Bentley Systems (BSY) Reported the 13th Quarter of Double-Digit ARR Growth

Yahoo28-07-2025
Conestoga Capital Advisors, an asset management company, released its second-quarter 2025 investor letter. A copy of the letter can be downloaded here. The second quarter began with a historically poor start but gained momentum later as tariff fears subsided and market volatility dropped precipitously. Conestoga Mid Cap Composite returned 3.46% net-of-fees in the quarter, trailing the Russell Mid Cap Growth Index's 18.20% return. After a strong first quarter in 2025, investor enthusiasm shifted towards high-beta and AI stocks following the "Liberation Day" announcements, creating a narrow leadership group that posed challenges for the Mid Cap Strategy in the second quarter. Please review the fund's top 5 holdings to gain insight into their key selections for 2025.

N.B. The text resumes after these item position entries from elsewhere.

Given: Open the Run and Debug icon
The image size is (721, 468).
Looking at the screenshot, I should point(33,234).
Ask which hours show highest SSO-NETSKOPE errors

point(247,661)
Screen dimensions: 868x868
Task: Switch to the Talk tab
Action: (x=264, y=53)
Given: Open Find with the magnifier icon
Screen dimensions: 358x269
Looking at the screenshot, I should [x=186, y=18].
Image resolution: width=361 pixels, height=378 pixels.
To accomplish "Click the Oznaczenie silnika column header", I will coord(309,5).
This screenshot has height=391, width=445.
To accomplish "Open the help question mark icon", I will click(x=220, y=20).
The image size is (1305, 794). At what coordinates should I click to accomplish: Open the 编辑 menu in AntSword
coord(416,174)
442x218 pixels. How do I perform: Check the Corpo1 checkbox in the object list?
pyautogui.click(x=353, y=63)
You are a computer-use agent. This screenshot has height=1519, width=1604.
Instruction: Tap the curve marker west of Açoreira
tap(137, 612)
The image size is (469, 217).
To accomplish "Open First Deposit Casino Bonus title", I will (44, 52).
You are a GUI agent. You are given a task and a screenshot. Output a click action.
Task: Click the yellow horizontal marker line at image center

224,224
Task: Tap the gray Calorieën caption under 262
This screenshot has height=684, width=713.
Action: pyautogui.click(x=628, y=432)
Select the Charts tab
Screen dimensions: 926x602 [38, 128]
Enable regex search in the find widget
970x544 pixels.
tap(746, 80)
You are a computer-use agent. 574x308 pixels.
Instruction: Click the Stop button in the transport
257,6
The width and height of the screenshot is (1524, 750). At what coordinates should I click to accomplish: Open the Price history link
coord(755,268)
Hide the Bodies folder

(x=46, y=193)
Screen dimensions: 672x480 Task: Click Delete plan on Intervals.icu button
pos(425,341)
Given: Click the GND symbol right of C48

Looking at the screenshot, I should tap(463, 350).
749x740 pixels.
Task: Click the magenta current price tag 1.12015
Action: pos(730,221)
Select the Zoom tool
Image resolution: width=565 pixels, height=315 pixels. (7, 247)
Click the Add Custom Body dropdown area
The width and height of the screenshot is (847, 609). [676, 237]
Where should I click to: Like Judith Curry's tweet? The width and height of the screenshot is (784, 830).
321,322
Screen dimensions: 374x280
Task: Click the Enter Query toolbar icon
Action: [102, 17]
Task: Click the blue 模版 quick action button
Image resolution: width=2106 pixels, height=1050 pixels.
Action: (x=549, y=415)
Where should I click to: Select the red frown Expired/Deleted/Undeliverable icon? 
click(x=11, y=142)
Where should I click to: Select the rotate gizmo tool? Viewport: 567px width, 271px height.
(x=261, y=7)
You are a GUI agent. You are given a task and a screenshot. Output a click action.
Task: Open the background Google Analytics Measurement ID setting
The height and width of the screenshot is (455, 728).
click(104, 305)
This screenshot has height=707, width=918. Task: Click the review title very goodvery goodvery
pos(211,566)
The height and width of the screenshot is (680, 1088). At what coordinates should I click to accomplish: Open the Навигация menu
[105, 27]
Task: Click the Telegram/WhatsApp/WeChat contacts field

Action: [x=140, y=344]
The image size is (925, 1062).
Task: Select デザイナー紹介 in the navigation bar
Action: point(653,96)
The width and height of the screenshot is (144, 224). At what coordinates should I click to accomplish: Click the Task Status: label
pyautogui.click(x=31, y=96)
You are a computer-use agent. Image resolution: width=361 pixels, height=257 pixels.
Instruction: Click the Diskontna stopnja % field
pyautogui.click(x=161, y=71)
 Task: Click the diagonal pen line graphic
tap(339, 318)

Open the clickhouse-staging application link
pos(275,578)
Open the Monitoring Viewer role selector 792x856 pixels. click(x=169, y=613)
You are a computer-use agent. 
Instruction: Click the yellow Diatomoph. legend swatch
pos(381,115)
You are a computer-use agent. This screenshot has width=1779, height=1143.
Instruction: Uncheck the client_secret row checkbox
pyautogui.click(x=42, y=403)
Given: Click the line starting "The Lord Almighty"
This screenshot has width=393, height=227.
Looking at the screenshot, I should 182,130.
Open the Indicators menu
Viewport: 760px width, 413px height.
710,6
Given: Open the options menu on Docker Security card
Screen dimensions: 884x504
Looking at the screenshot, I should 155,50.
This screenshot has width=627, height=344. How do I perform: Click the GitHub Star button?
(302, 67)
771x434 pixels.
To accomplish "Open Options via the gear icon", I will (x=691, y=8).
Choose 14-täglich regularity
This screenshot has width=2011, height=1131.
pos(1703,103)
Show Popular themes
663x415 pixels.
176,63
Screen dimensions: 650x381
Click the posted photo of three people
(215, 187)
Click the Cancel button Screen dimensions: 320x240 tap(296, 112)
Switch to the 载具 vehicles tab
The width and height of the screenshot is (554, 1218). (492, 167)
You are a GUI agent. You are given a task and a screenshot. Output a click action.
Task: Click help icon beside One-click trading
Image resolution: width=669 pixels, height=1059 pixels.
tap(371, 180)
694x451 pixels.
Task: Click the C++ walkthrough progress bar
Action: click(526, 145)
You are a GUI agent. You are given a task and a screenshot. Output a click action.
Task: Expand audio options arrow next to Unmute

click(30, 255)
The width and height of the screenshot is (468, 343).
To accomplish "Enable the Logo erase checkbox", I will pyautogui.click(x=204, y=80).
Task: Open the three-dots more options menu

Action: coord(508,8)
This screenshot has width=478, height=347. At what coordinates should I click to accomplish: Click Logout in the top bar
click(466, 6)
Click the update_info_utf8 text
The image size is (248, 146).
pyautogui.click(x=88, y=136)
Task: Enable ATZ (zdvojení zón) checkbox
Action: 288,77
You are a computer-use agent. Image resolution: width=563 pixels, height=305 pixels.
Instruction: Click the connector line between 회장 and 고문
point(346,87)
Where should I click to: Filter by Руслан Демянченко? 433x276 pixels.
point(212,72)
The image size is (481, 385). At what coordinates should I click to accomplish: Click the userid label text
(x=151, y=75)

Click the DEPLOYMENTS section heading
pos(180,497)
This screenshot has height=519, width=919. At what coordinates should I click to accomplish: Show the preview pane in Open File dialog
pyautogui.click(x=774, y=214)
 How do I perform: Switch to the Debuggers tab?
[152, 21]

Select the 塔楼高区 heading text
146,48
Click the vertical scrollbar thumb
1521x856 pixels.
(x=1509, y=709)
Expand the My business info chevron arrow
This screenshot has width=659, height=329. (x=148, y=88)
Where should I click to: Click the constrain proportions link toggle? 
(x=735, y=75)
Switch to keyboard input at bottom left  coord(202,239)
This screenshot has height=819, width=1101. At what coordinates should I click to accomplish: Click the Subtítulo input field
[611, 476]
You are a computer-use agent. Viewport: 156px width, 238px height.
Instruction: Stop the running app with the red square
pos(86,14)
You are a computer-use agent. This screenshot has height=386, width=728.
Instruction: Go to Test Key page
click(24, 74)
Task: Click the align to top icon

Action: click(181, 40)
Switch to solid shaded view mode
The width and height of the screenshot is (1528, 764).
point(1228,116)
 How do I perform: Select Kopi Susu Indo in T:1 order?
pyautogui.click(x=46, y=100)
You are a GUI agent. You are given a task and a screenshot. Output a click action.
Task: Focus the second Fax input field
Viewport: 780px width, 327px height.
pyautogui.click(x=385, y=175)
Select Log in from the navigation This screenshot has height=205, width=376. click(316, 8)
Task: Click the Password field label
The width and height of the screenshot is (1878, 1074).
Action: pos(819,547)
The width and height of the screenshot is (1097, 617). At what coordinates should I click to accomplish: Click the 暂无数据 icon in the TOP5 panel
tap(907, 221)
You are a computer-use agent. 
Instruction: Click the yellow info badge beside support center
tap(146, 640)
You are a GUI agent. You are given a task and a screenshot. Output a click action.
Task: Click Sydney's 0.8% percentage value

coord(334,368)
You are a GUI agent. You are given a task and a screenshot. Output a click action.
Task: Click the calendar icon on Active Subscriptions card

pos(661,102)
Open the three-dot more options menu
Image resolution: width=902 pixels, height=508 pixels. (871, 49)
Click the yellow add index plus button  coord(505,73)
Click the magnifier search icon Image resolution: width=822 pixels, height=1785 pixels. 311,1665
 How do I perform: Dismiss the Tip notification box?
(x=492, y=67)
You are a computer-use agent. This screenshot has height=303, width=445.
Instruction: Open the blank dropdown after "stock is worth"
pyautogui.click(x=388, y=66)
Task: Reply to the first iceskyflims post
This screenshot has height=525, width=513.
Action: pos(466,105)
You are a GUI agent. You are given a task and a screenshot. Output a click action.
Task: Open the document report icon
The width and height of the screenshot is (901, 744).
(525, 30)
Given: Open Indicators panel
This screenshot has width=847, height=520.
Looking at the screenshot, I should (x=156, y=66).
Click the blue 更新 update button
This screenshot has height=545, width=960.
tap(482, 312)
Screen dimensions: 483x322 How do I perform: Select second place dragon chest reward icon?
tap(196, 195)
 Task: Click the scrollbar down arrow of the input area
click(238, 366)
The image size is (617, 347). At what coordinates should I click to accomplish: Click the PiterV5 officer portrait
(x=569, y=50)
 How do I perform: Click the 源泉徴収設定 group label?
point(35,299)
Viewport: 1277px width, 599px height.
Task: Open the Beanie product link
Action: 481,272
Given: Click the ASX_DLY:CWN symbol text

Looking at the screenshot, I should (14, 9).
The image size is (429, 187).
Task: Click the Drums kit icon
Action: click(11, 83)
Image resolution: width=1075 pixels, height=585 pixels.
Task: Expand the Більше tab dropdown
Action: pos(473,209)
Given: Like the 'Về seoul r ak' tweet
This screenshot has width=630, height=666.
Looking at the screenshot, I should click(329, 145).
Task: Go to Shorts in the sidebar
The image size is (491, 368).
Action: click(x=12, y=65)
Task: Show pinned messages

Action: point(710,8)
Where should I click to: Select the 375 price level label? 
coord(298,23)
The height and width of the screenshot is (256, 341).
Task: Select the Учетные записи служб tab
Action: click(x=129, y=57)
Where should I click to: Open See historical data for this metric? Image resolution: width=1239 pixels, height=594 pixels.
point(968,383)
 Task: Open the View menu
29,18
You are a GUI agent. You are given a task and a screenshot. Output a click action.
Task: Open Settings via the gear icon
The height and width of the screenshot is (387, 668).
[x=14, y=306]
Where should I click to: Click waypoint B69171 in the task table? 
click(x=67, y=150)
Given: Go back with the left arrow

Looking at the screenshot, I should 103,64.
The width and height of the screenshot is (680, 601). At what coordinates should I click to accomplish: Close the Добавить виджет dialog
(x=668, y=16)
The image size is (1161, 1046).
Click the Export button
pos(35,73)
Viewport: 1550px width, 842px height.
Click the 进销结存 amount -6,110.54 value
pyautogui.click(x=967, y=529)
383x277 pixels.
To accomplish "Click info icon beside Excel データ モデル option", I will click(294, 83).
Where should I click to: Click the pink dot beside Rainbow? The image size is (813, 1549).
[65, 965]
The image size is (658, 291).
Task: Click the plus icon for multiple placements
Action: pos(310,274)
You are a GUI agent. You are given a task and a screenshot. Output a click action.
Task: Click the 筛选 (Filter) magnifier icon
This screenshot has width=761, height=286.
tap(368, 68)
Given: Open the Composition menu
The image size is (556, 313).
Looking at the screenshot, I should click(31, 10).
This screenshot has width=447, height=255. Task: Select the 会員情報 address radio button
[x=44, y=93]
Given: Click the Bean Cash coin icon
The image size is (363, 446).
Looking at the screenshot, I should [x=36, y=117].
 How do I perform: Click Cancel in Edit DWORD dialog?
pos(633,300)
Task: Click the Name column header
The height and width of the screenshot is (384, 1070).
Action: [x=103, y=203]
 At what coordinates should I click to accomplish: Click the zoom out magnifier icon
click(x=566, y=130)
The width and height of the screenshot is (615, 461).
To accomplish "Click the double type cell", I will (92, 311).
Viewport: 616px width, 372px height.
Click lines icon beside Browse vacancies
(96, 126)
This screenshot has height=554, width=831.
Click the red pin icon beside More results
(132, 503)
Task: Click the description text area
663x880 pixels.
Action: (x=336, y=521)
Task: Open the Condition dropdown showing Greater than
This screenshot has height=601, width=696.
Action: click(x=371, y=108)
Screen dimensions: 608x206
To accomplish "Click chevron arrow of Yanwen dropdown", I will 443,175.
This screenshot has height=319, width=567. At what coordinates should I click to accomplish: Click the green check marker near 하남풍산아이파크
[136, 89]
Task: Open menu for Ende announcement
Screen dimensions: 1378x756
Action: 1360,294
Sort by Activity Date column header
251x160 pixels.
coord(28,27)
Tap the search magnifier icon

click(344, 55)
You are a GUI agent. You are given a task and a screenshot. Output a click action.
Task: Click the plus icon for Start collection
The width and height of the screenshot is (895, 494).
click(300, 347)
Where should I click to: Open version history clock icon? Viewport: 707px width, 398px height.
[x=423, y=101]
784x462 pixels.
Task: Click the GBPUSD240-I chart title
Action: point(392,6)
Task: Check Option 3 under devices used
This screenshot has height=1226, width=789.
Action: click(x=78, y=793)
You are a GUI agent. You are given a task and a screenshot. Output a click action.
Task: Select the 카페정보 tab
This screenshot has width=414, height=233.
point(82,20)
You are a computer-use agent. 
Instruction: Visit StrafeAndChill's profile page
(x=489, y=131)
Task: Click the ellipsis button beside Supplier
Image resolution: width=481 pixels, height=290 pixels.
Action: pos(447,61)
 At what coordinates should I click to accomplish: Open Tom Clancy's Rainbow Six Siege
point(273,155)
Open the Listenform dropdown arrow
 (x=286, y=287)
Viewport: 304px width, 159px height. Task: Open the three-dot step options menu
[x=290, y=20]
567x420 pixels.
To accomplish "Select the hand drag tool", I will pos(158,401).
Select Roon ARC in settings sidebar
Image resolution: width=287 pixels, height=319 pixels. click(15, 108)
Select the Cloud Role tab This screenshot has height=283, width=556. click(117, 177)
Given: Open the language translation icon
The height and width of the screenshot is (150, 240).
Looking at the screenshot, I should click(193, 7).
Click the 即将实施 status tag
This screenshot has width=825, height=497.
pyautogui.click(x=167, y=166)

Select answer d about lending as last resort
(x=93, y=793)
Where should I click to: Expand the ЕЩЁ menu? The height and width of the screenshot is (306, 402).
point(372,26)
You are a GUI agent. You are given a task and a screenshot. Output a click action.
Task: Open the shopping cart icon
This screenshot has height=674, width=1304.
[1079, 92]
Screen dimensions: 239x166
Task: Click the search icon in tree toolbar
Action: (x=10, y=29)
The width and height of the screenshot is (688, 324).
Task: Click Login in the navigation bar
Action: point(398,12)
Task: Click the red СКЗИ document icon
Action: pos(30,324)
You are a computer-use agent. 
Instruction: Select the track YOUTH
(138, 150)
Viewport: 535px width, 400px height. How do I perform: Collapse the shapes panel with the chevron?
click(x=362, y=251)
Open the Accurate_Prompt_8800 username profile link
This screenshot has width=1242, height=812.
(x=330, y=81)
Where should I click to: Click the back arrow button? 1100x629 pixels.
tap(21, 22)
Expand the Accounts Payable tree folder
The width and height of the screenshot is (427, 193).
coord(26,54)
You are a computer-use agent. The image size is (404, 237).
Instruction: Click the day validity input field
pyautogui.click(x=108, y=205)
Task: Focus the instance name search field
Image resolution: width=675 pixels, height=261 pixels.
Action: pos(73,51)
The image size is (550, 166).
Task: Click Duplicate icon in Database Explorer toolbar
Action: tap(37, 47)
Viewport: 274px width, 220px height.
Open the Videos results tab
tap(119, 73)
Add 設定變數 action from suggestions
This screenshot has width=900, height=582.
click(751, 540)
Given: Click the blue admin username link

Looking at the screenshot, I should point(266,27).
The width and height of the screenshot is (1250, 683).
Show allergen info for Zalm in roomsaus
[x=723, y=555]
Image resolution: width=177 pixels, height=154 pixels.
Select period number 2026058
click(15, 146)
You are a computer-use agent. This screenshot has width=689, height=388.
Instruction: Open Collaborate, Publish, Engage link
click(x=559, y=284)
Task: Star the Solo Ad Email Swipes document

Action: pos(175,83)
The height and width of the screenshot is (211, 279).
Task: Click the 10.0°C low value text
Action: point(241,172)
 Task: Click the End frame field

In its second quarter 2025 investor letter, Conestoga Capital Advisors highlighted stocks such as Bentley Systems, Incorporated (NASDAQ:BSY). Bentley Systems, Incorporated (NASDAQ:BSY) is an infrastructure engineering software solutions provider. The one-month return of Bentley Systems, Incorporated (NASDAQ:BSY) was 8.56%, and its shares gained 20.63% of their value over the last 52 weeks. On July 25, 2025, Bentley Systems, Incorporated (NASDAQ:BSY) stock closed at $58.59 per share, with a market capitalization of $17.775 billion.
Conestoga Capital Advisors stated the following regarding Bentley Systems, Incorporated (NASDAQ:BSY) in its second quarter 2025 investor letter:
"Bentley Systems, Incorporated (NASDAQ:BSY), a provider of infrastructure engineering software, outperformed the benchmark in 2Q, delivering its thirteenth consecutive quarter of double-digit annual recurring revenue growth (ARR). Management saw strength in Public Works, Utilities, and Small/Medium sized customers, as well as a resilient infrastructure spending environment, underpinned by the flow through in government funding (IIJA)."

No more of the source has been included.